**** Texto

Não dá pra desejar um feliz dia a quem é assediada e tratada como uma boneca inflável em ônibus e trens da vida, a quem é acusada de ter colaborado para ter ocorrido assédio, estupro ou mesmo um assovio indecente na rua por causa “do jeito que ela estava vestida”.
Não dá pra desejar um feliz dia a todas mortas brutalmente por maridos e companheiros, estupradas por pais, tios e primos, por colegas de trabalho ou chefes que ganham o dobro pra trabalhar a metade do que elas trabalham e, ainda, serem demitidas pelo “risco” de engravidarem e prejudicar a empresa.

********

### O que se pede
**a.** No texto sobre a violência contra as mulheres, qual é o motivo dado para que elas sejam demitidas?
**b.** Escreva a continuação do texto sobre a violência contra as mulheres a partir do ponto em que ele termina.

**** Entradas fornecidas

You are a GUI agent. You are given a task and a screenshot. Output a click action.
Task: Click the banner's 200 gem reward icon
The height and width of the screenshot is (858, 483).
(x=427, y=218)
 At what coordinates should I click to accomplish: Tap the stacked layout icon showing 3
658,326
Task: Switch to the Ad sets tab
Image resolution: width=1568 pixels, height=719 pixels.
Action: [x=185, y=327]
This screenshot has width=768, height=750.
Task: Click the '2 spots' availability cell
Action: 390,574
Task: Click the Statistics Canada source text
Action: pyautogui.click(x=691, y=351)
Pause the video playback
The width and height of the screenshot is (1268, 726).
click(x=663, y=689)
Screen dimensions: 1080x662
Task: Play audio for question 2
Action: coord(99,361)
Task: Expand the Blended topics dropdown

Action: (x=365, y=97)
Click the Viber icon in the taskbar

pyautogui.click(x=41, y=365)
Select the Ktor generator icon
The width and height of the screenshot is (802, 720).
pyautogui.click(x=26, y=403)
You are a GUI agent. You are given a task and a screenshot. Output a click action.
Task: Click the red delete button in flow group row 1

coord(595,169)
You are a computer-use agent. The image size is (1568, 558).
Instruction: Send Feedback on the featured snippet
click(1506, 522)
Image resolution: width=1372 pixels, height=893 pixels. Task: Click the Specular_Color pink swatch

********

### Respostas por tarefa
**a.** O "risco" de engravidarem e prejudicarem a empresa.

**b.**
Não dá pra desejar um dia feliz a quem não pode dispor do próprio corpo como bem entender por conta de leis escritas por homens brancos cidadãos de bem, a quem é tratada como histérica quando se revela enquanto o homem é elogiado pela energia e iniciativa, não dá pra desejar um feliz dia a quem é tratada por puta quando deseja enquanto o homem é encorajado e elogiado pelo tesão como macho alfa da matilha.
Por esses e outros motivos não desejo um feliz dia das mulheres mas um dia de pensar e refletir sobre o que nós, homens, podemos fazer para não matarmos tantos corpos e sonhos femininos, para sermos menos injustos, cruéis e desiguais. O dia é das mulheres, o questionamento deve ser de todos.
A mulher é uma construção – Angélica Freitas – um útero é do tamanho de um punho
Que a mulher seja menos conjunto habitacional e mais uma casa de tijolos à vista, dona de si e do mundo, como deveria ser.